佐藤:若い人には被害者意識を軽く受け止められる良さはありますよね。

鈴木:そうですね。被爆当事者にはそんなこというと叱りをうけるでしょうが。
佐藤:自己規制して臨むと扉が開いていても、若い人ははいりにくいですよね。
鈴木:そうなんですよね。そこが違うなと。スチューデント・ヤング・パグウォッシュは真面目な人が多いけど、もうちょっと下の人たちはそうじゃない。アイキャン(ICAN)は大きいですね。アイキャンの人たちはそういう人が多い、被爆者の話も聞いたことがない、広島・長崎にも行ったことがない、けど、核兵器は嫌だ・・・という若い人達が集まっている。

佐藤:最近若い人が一人でデモで街路に立つことも出てきましたね。仲間をつのって毎度同じ人と集まっての活動では、党派的になって喧嘩する、それは避けられる。

鈴木:そういうの無いね。
佐藤:1人街路に立って自分の意見を述べる、若者の方が民主的にこなす。
鈴木:安保法制の法案が通るときに(SEALDs)シールズという学生団体。そのリーダーの一人は林田君といって被曝三世。今は長崎に戻ってきてピース・エデュケーション・ラボというのを作って、起業して、修学旅行とか団体旅行に平和教育をする、というビジネスを始めた。
佐藤:オジサンたちはダーク・ツーリズムとか言ってしまうけど、若者は言わない。

鈴木:言わない、言わない。
 

2000年代の本づくり
       安価な風力発電が日本で広まらなかった

佐藤:2000年代に刊行された本の話にうつります。『エネルギー技術の社会意思決定』この本はどういう経緯で刊行されましたか。

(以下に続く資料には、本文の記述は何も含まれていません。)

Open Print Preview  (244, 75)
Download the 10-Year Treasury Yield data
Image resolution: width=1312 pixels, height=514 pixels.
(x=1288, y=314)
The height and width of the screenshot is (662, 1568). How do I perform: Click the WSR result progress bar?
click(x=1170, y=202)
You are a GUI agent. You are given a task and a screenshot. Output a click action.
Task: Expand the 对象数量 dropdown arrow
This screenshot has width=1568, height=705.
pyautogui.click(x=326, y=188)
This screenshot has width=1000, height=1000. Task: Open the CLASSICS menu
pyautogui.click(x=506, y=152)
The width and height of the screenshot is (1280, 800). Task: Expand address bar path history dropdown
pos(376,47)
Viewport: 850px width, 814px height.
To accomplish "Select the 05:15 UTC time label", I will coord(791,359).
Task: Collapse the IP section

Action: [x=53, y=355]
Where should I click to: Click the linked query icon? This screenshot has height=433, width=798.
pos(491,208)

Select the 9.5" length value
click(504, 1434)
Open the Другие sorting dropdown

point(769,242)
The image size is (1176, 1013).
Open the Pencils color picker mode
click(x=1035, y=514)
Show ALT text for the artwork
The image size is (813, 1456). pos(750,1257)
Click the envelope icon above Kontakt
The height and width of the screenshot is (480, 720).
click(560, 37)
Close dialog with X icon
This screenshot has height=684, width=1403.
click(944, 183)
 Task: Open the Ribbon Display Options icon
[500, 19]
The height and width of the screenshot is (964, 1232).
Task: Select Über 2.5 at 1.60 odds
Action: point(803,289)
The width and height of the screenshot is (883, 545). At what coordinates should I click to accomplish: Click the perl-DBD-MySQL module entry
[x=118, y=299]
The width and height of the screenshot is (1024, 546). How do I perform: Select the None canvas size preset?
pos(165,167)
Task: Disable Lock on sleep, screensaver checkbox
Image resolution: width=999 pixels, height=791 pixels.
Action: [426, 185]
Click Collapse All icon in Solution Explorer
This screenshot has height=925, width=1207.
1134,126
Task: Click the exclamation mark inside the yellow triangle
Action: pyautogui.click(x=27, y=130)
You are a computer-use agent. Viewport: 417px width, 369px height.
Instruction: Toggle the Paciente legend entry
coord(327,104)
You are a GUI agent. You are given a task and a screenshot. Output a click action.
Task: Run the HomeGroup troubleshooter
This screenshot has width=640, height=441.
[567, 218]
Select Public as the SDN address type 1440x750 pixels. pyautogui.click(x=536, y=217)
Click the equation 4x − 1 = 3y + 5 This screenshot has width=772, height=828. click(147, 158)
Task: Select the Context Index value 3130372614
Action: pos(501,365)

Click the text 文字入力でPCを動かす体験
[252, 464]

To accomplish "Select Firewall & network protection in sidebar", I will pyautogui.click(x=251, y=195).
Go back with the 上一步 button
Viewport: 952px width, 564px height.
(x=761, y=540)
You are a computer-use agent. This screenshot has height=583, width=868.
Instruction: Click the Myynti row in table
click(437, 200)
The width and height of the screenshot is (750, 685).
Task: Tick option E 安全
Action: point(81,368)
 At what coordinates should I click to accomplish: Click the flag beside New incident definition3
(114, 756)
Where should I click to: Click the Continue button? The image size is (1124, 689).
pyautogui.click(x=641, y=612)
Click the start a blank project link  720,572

鈴木:これはリステックス(RISTEX)社会技術研究センターというのがあるんです。社会のための技術のようなコンセプトです。

佐藤:
公募ですね、3年間とあります。4,5,6年。

鈴木:公募で3年間です。JCO臨界事故が99年にありました。あの後に文科省が原子力技術と社会の関係を考える研究所を作ろう、という話になった。文科省の中に作ったんです。
社会技術研究センター、当初は原子力が中心になったんです。それが段々大きくなって、2003年ぐらいから大きくなって、JSTという科学技術推進機構に移ったんです。それで公募研究を始めた。で、私は一回失敗して二回目に受かったんです、そこで3年間。テーマは新しいエネルギー技術が社会に入る時に、どういう仕組みで入るんだろうか、それが基本的な疑問です。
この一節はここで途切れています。